> PROBLEM REQUIREMENTS: Rewrite these rows with "Where should I click to:" swapped for "Where do I click to:" everywhere it occurs, leaving everything else as it is.
## Begin LISTED RECORDS
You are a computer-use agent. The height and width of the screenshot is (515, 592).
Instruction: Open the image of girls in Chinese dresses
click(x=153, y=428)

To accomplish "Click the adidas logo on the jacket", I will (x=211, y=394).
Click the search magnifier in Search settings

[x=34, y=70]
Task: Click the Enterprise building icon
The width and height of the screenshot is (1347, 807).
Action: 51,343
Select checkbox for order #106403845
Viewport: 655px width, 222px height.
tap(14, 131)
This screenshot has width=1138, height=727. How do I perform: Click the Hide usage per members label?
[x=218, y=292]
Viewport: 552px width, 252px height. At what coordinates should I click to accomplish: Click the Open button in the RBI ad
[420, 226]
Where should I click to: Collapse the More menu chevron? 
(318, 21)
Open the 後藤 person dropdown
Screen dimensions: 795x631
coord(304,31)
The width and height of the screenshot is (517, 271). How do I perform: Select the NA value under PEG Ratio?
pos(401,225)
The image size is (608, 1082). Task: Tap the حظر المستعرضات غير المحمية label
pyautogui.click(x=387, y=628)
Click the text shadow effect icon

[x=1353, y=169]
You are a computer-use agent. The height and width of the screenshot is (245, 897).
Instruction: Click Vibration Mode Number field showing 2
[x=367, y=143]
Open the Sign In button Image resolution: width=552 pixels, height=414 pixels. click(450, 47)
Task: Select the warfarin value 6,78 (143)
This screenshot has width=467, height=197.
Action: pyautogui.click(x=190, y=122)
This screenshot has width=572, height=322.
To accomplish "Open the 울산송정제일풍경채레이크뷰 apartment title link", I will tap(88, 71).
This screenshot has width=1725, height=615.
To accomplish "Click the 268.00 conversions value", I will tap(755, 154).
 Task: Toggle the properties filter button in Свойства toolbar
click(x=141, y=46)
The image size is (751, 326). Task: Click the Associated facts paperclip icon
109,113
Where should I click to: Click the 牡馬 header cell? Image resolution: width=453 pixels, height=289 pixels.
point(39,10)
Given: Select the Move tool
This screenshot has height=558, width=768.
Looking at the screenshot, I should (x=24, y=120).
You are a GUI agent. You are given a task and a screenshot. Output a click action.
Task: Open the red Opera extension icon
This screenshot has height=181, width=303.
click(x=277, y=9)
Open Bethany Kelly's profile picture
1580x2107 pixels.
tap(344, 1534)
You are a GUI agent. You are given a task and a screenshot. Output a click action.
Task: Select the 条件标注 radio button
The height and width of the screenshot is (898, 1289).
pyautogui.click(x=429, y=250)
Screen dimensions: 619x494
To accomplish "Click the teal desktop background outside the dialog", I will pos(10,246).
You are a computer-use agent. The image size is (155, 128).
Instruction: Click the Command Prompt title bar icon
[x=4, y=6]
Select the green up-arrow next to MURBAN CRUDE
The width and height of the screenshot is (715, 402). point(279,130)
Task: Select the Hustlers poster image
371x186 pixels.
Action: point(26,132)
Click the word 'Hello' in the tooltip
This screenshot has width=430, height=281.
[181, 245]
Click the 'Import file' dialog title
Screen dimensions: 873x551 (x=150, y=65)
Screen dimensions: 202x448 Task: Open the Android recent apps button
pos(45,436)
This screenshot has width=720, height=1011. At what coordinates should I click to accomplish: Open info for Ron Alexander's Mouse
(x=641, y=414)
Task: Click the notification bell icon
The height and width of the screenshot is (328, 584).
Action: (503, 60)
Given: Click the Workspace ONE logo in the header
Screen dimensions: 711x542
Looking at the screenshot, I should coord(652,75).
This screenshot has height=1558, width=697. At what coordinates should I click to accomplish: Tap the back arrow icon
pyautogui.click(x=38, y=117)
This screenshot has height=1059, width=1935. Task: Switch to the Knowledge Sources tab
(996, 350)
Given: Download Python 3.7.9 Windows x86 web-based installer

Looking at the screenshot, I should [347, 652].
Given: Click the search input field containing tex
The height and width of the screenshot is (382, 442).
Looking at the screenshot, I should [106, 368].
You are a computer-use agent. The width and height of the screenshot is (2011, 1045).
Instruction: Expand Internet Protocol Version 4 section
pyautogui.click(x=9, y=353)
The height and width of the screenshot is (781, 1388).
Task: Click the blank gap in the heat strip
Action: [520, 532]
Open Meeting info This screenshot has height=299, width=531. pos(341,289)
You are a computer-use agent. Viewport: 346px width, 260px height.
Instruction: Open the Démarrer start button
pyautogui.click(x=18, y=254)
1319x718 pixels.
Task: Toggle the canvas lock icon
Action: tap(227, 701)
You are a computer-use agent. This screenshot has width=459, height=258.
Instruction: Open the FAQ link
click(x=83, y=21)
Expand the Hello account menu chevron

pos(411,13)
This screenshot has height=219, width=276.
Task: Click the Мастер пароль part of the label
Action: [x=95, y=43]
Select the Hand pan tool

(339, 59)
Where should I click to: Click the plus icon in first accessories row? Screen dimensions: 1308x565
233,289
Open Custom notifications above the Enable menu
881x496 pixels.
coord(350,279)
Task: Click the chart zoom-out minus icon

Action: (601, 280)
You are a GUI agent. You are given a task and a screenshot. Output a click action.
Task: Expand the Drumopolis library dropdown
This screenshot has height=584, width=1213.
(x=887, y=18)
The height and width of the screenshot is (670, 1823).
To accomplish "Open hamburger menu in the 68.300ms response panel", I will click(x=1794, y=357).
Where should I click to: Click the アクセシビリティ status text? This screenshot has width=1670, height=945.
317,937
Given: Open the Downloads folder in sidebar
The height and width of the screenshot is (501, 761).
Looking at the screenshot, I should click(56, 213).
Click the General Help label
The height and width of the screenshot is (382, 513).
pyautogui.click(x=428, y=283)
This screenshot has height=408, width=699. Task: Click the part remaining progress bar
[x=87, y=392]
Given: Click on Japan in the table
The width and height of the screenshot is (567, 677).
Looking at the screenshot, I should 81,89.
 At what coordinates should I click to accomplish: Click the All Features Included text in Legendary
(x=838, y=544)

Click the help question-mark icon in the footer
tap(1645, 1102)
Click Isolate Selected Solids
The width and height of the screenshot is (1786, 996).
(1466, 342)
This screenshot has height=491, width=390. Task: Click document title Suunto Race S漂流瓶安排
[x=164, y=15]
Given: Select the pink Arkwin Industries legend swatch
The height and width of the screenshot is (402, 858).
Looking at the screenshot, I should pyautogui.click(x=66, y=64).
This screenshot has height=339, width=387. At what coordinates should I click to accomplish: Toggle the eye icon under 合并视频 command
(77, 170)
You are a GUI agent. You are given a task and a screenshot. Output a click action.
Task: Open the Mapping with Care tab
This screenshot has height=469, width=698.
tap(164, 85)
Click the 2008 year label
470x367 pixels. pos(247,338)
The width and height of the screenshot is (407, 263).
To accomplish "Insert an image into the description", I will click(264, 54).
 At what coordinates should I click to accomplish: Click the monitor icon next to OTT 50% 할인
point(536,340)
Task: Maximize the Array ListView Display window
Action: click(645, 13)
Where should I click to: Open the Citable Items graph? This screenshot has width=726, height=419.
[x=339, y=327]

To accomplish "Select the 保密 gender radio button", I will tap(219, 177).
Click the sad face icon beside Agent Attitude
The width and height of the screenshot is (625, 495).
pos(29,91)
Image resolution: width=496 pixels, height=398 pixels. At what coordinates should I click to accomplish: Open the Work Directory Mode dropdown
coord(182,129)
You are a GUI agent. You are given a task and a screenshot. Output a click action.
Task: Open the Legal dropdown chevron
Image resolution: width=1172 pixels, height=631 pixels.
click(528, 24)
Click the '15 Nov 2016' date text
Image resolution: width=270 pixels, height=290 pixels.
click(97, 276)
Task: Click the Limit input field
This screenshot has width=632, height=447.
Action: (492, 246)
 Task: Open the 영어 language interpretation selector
## End LISTED RECORDS
> ANSWER TO THIS TASK:
You are a computer-use agent. The height and width of the screenshot is (515, 592).
Instruction: Open the image of girls in Chinese dresses
click(x=153, y=428)

To accomplish "Click the adidas logo on the jacket", I will (x=211, y=394).
Click the search magnifier in Search settings

[x=34, y=70]
Task: Click the Enterprise building icon
The width and height of the screenshot is (1347, 807).
Action: 51,343
Select checkbox for order #106403845
Viewport: 655px width, 222px height.
tap(14, 131)
This screenshot has width=1138, height=727. How do I perform: Click the Hide usage per members label?
[x=218, y=292]
Viewport: 552px width, 252px height. At what coordinates should I click to accomplish: Click the Open button in the RBI ad
[420, 226]
Where do I click to: Collapse the More menu chevron? 
(318, 21)
Open the 後藤 person dropdown
Screen dimensions: 795x631
coord(304,31)
The width and height of the screenshot is (517, 271). How do I perform: Select the NA value under PEG Ratio?
pos(401,225)
The image size is (608, 1082). Task: Tap the حظر المستعرضات غير المحمية label
pyautogui.click(x=387, y=628)
Click the text shadow effect icon

[x=1353, y=169]
You are a computer-use agent. The height and width of the screenshot is (245, 897).
Instruction: Click Vibration Mode Number field showing 2
[x=367, y=143]
Open the Sign In button Image resolution: width=552 pixels, height=414 pixels. click(450, 47)
Task: Select the warfarin value 6,78 (143)
This screenshot has width=467, height=197.
Action: pyautogui.click(x=190, y=122)
This screenshot has width=572, height=322.
To accomplish "Open the 울산송정제일풍경채레이크뷰 apartment title link", I will tap(88, 71).
This screenshot has width=1725, height=615.
To accomplish "Click the 268.00 conversions value", I will tap(755, 154).
 Task: Toggle the properties filter button in Свойства toolbar
click(x=141, y=46)
The image size is (751, 326). Task: Click the Associated facts paperclip icon
109,113
Where do I click to: Click the 牡馬 header cell? Image resolution: width=453 pixels, height=289 pixels.
point(39,10)
Given: Select the Move tool
This screenshot has height=558, width=768.
Looking at the screenshot, I should (x=24, y=120).
You are a GUI agent. You are given a task and a screenshot. Output a click action.
Task: Open the red Opera extension icon
This screenshot has height=181, width=303.
click(x=277, y=9)
Open Bethany Kelly's profile picture
1580x2107 pixels.
tap(344, 1534)
You are a GUI agent. You are given a task and a screenshot. Output a click action.
Task: Select the 条件标注 radio button
The height and width of the screenshot is (898, 1289).
pyautogui.click(x=429, y=250)
Screen dimensions: 619x494
To accomplish "Click the teal desktop background outside the dialog", I will pos(10,246).
You are a computer-use agent. The image size is (155, 128).
Instruction: Click the Command Prompt title bar icon
[x=4, y=6]
Select the green up-arrow next to MURBAN CRUDE
The width and height of the screenshot is (715, 402). point(279,130)
Task: Select the Hustlers poster image
371x186 pixels.
Action: point(26,132)
Click the word 'Hello' in the tooltip
This screenshot has width=430, height=281.
[181, 245]
Click the 'Import file' dialog title
Screen dimensions: 873x551 (x=150, y=65)
Screen dimensions: 202x448 Task: Open the Android recent apps button
pos(45,436)
This screenshot has width=720, height=1011. At what coordinates should I click to accomplish: Open info for Ron Alexander's Mouse
(x=641, y=414)
Task: Click the notification bell icon
The height and width of the screenshot is (328, 584).
Action: (503, 60)
Given: Click the Workspace ONE logo in the header
Screen dimensions: 711x542
Looking at the screenshot, I should coord(652,75).
This screenshot has height=1558, width=697. At what coordinates should I click to accomplish: Tap the back arrow icon
pyautogui.click(x=38, y=117)
This screenshot has height=1059, width=1935. Task: Switch to the Knowledge Sources tab
(996, 350)
Given: Download Python 3.7.9 Windows x86 web-based installer

Looking at the screenshot, I should [347, 652].
Given: Click the search input field containing tex
The height and width of the screenshot is (382, 442).
Looking at the screenshot, I should [106, 368].
You are a computer-use agent. The width and height of the screenshot is (2011, 1045).
Instruction: Expand Internet Protocol Version 4 section
pyautogui.click(x=9, y=353)
The height and width of the screenshot is (781, 1388).
Task: Click the blank gap in the heat strip
Action: [520, 532]
Open Meeting info This screenshot has height=299, width=531. pos(341,289)
You are a computer-use agent. Viewport: 346px width, 260px height.
Instruction: Open the Démarrer start button
pyautogui.click(x=18, y=254)
1319x718 pixels.
Task: Toggle the canvas lock icon
Action: tap(227, 701)
You are a computer-use agent. This screenshot has width=459, height=258.
Instruction: Open the FAQ link
click(x=83, y=21)
Expand the Hello account menu chevron

pos(411,13)
This screenshot has height=219, width=276.
Task: Click the Мастер пароль part of the label
Action: [x=95, y=43]
Select the Hand pan tool

(339, 59)
Where do I click to: Click the plus icon in first accessories row? Screen dimensions: 1308x565
233,289
Open Custom notifications above the Enable menu
881x496 pixels.
coord(350,279)
Task: Click the chart zoom-out minus icon

Action: (601, 280)
You are a GUI agent. You are given a task and a screenshot. Output a click action.
Task: Expand the Drumopolis library dropdown
This screenshot has height=584, width=1213.
(x=887, y=18)
The height and width of the screenshot is (670, 1823).
To accomplish "Open hamburger menu in the 68.300ms response panel", I will click(x=1794, y=357).
Where do I click to: Click the アクセシビリティ status text? This screenshot has width=1670, height=945.
317,937
Given: Open the Downloads folder in sidebar
The height and width of the screenshot is (501, 761).
Looking at the screenshot, I should click(56, 213).
Click the General Help label
The height and width of the screenshot is (382, 513).
pyautogui.click(x=428, y=283)
This screenshot has height=408, width=699. Task: Click the part remaining progress bar
[x=87, y=392]
Given: Click on Japan in the table
The width and height of the screenshot is (567, 677).
Looking at the screenshot, I should 81,89.
 At what coordinates should I click to accomplish: Click the All Features Included text in Legendary
(x=838, y=544)

Click the help question-mark icon in the footer
tap(1645, 1102)
Click Isolate Selected Solids
The width and height of the screenshot is (1786, 996).
(1466, 342)
This screenshot has height=491, width=390. Task: Click document title Suunto Race S漂流瓶安排
[x=164, y=15]
Given: Select the pink Arkwin Industries legend swatch
The height and width of the screenshot is (402, 858).
Looking at the screenshot, I should pyautogui.click(x=66, y=64).
This screenshot has height=339, width=387. At what coordinates should I click to accomplish: Toggle the eye icon under 合并视频 command
(77, 170)
You are a GUI agent. You are given a task and a screenshot. Output a click action.
Task: Open the Mapping with Care tab
This screenshot has height=469, width=698.
tap(164, 85)
Click the 2008 year label
470x367 pixels. pos(247,338)
The width and height of the screenshot is (407, 263).
To accomplish "Insert an image into the description", I will click(264, 54).
 At what coordinates should I click to accomplish: Click the monitor icon next to OTT 50% 할인
point(536,340)
Task: Maximize the Array ListView Display window
Action: click(645, 13)
Where do I click to: Open the Citable Items graph? This screenshot has width=726, height=419.
[x=339, y=327]

To accomplish "Select the 保密 gender radio button", I will tap(219, 177).
Click the sad face icon beside Agent Attitude
The width and height of the screenshot is (625, 495).
pos(29,91)
Image resolution: width=496 pixels, height=398 pixels. At what coordinates should I click to accomplish: Open the Work Directory Mode dropdown
coord(182,129)
You are a GUI agent. You are given a task and a screenshot. Output a click action.
Task: Open the Legal dropdown chevron
Image resolution: width=1172 pixels, height=631 pixels.
click(528, 24)
Click the '15 Nov 2016' date text
Image resolution: width=270 pixels, height=290 pixels.
click(97, 276)
Task: Click the Limit input field
This screenshot has width=632, height=447.
Action: (492, 246)
 Task: Open the 영어 language interpretation selector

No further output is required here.